*TEXT EXCERPT*
Bob Dillner, SPEED NASCAR Analyst
Former Hendrick Motorsports crew member and SPEED Insider Matt Clark talked about NASCAR’s reduction of penalties for Chad Knaus & Ron Malec, the respective crew chief and car chief on the No. 48 driven by five-time Sprint Cup Series champion Jimmie Johnson.
Matt Clark, SPEED NASCAR Insider & Former Hendrick Motorsports Crew Member
“I think the NASCAR world is shocked. Everyone expected a little bit of a reduction, etc…, but not necessarily a total overturn in the suspensions and points. I think (NASCAR Chief Appellate Officer John) Middlebrook got this one right. I say that because the big argument had been; (the car was) pulled out of line before templates, its raced before, it’s been documented and other teams were allowed to fix any issues. I think Hendrick made a strong case to Middlebrook. I think it bodes well for NASCAR and competitors that everything is not rubber stamped.”
How does this impact the team going forward?
“It definitely impacts (the team’s) mood positively because you have to remember, guys were going to have to go on the road that weren’t traveling, and people were going to have to move positions. It was going to be different for the next four to six weeks. Now everything is routine. They have their points back. It’s a huge lift for a team not to have to worry about doing a different job if you were directly involved with the changing pieces.”

*GIVEN RECORDS*

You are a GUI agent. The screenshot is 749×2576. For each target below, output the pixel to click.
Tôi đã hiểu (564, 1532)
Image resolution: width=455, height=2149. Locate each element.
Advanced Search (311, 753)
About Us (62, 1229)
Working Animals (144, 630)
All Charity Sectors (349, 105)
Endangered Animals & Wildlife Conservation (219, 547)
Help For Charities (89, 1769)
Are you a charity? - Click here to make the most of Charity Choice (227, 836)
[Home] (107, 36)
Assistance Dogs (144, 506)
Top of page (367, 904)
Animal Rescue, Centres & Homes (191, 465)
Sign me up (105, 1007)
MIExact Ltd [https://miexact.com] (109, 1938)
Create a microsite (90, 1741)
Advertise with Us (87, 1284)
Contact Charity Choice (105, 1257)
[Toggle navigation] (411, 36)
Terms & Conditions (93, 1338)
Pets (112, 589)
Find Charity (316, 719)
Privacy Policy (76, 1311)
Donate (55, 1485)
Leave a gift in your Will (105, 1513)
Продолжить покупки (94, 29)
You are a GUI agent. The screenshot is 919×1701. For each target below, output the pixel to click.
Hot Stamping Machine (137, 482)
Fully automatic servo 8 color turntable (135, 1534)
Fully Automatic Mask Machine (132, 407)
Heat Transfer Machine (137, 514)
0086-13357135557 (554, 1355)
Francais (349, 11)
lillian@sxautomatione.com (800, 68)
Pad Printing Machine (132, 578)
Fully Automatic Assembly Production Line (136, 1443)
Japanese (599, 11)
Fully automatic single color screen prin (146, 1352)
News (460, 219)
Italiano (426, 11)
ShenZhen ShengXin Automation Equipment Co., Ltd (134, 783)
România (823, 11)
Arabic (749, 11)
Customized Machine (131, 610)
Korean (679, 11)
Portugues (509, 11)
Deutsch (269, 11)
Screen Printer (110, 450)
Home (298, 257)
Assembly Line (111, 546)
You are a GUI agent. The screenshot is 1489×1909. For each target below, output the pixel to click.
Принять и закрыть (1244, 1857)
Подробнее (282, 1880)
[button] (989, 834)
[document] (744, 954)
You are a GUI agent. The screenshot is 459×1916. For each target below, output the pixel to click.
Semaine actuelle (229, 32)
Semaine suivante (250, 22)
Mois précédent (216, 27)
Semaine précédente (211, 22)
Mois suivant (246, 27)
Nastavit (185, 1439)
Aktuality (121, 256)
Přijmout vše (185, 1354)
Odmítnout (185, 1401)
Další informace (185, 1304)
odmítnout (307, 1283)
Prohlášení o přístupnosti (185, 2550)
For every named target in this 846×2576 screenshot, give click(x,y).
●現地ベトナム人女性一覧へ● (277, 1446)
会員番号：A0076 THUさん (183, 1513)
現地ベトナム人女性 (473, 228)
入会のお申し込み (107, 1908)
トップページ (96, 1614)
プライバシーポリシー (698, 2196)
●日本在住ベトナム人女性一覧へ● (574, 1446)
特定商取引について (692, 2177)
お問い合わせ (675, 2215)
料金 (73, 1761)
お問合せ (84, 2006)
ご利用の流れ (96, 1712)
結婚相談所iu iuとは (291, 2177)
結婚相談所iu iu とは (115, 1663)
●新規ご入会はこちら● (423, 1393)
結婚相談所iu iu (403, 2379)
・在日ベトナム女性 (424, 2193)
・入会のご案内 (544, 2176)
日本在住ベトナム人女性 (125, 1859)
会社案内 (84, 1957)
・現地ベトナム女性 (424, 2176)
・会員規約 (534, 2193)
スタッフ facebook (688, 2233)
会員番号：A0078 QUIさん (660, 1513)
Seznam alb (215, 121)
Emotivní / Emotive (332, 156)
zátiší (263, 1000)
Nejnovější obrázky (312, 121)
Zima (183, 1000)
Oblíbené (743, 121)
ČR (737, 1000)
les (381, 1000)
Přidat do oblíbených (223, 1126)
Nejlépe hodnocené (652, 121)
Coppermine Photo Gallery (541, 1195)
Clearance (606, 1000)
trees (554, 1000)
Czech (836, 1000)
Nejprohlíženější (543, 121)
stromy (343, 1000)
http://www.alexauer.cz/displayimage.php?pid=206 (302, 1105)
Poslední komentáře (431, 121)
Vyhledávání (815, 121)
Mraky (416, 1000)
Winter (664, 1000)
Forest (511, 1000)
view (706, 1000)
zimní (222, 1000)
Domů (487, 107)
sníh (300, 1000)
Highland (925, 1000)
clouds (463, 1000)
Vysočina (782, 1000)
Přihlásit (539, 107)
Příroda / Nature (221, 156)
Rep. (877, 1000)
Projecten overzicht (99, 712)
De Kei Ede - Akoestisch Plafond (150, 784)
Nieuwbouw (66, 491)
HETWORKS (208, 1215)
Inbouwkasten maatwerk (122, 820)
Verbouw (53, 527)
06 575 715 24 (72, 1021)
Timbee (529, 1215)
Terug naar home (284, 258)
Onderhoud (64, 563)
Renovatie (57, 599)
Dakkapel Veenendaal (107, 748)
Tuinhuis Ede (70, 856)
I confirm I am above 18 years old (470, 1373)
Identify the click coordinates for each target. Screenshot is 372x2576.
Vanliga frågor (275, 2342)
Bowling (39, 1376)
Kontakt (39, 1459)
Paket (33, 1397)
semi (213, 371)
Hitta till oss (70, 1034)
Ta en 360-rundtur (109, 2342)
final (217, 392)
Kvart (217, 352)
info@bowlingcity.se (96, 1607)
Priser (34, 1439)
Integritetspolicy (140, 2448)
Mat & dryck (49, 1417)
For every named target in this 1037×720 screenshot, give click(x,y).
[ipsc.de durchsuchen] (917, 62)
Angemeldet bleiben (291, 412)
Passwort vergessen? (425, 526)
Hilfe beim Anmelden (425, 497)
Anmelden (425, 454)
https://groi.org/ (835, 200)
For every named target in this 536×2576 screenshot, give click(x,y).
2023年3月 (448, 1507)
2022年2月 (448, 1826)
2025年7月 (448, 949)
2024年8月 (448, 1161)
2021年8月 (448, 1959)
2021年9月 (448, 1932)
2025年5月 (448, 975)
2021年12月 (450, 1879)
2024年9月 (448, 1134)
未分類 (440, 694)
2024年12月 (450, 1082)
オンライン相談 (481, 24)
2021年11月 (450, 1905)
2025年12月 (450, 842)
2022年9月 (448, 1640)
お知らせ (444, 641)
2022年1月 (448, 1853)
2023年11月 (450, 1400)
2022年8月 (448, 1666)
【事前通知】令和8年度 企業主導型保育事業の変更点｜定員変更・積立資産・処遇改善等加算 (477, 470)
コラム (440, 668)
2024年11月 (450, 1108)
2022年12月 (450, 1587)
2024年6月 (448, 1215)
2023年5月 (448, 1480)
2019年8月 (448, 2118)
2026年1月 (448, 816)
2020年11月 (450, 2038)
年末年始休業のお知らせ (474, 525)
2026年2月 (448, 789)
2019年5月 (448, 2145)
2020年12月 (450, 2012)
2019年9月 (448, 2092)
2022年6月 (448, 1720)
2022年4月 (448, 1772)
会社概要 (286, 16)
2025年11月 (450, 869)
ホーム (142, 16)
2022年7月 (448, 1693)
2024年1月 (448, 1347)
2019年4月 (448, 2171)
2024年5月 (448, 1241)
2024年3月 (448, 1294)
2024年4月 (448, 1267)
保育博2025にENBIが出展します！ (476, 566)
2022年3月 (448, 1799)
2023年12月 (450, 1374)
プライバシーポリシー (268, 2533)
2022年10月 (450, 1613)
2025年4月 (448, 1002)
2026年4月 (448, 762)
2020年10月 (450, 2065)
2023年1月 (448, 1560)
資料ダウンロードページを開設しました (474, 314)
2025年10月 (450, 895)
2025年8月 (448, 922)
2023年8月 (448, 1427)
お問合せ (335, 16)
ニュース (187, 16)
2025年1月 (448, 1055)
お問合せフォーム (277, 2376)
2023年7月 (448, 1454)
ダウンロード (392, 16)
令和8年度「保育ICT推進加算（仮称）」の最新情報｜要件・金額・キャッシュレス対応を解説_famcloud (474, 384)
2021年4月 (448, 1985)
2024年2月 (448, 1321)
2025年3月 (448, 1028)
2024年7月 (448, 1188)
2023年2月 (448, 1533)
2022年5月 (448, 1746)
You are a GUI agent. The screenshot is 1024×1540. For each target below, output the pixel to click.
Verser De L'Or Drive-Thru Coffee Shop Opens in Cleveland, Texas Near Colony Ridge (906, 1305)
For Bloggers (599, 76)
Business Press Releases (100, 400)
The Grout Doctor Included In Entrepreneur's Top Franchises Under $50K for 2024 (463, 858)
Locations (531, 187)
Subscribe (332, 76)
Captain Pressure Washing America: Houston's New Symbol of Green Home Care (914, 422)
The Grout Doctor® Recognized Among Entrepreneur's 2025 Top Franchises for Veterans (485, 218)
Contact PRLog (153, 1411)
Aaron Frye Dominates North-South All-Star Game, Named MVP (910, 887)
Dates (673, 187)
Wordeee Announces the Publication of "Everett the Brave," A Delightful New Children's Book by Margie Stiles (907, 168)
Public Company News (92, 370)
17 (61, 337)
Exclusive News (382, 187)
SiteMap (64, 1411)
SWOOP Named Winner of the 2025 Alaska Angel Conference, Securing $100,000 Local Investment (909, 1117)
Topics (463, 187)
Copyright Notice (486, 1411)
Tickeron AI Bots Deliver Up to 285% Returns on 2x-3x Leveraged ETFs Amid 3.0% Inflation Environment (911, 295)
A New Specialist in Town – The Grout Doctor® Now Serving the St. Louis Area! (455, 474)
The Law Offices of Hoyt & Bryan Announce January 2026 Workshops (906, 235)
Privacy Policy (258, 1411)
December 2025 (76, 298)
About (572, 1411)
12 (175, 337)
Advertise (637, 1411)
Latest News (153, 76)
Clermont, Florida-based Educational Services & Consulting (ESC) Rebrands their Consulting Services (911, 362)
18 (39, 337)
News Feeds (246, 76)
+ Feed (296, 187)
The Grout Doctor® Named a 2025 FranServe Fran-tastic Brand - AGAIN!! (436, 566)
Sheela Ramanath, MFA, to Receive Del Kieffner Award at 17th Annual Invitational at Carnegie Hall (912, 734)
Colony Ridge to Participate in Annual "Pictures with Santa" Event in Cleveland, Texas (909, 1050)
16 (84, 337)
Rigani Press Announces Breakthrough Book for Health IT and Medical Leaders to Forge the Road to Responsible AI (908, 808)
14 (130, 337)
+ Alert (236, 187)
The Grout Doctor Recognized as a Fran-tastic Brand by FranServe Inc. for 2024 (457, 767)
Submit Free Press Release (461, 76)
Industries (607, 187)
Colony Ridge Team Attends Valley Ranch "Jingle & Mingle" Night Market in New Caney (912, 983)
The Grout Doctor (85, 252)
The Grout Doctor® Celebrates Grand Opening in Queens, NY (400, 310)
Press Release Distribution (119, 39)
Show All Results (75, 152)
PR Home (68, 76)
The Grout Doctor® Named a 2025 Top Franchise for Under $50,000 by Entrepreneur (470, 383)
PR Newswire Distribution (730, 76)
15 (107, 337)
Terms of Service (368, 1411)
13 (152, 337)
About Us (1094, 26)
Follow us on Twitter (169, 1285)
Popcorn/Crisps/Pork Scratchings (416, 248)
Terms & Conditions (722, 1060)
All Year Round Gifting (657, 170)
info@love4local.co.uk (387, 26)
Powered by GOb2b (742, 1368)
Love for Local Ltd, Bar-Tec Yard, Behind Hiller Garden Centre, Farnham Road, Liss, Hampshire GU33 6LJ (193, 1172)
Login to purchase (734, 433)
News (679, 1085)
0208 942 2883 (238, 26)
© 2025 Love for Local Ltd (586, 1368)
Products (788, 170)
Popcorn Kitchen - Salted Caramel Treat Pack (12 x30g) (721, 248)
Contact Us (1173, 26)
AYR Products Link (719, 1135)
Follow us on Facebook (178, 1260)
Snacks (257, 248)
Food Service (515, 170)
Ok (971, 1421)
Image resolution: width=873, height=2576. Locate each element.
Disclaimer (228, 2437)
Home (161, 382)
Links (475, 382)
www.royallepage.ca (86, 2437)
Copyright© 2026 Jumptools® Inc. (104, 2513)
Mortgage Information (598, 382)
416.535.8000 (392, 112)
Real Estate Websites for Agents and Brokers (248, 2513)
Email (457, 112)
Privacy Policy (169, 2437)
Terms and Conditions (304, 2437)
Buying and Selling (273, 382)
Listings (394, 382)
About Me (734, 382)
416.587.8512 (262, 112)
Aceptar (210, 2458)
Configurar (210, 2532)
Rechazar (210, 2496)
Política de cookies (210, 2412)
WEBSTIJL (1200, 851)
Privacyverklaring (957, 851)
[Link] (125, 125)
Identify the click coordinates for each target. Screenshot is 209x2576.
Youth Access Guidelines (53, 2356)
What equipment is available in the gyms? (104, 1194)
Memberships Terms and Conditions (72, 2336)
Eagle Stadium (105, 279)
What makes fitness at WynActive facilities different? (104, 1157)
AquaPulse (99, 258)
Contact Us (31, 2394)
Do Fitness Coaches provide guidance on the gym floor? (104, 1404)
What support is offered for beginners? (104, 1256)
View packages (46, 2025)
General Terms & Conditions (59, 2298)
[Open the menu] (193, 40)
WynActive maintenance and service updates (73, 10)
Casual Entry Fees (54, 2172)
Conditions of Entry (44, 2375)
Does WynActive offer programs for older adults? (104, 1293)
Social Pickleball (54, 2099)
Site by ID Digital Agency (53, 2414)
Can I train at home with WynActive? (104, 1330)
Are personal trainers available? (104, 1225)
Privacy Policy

*WHAT YOU NEED TO DO*
1: In the NASCAR penalties text, what car number did Chad Knaus and Ron Malec serve as crew chief and car chief on?
2: Rewrite the records from the line holding "2025年12月 (450, 842)" through the line holding "2026年1月 (448, 816)", inclusive, with "お知らせ" changed to "ニュース". Return only those lines.

*SOLUTIONS FOR EACH TASK*
1: The No. 48, driven by Jimmie Johnson.

2:
2025年12月 (450, 842)
2022年9月 (448, 1640)
ニュース (444, 641)
2022年1月 (448, 1853)
2023年11月 (450, 1400)
2022年8月 (448, 1666)
【事前通知】令和8年度 企業主導型保育事業の変更点｜定員変更・積立資産・処遇改善等加算 (477, 470)
コラム (440, 668)
2024年11月 (450, 1108)
2022年12月 (450, 1587)
2024年6月 (448, 1215)
2023年5月 (448, 1480)
2019年8月 (448, 2118)
2026年1月 (448, 816)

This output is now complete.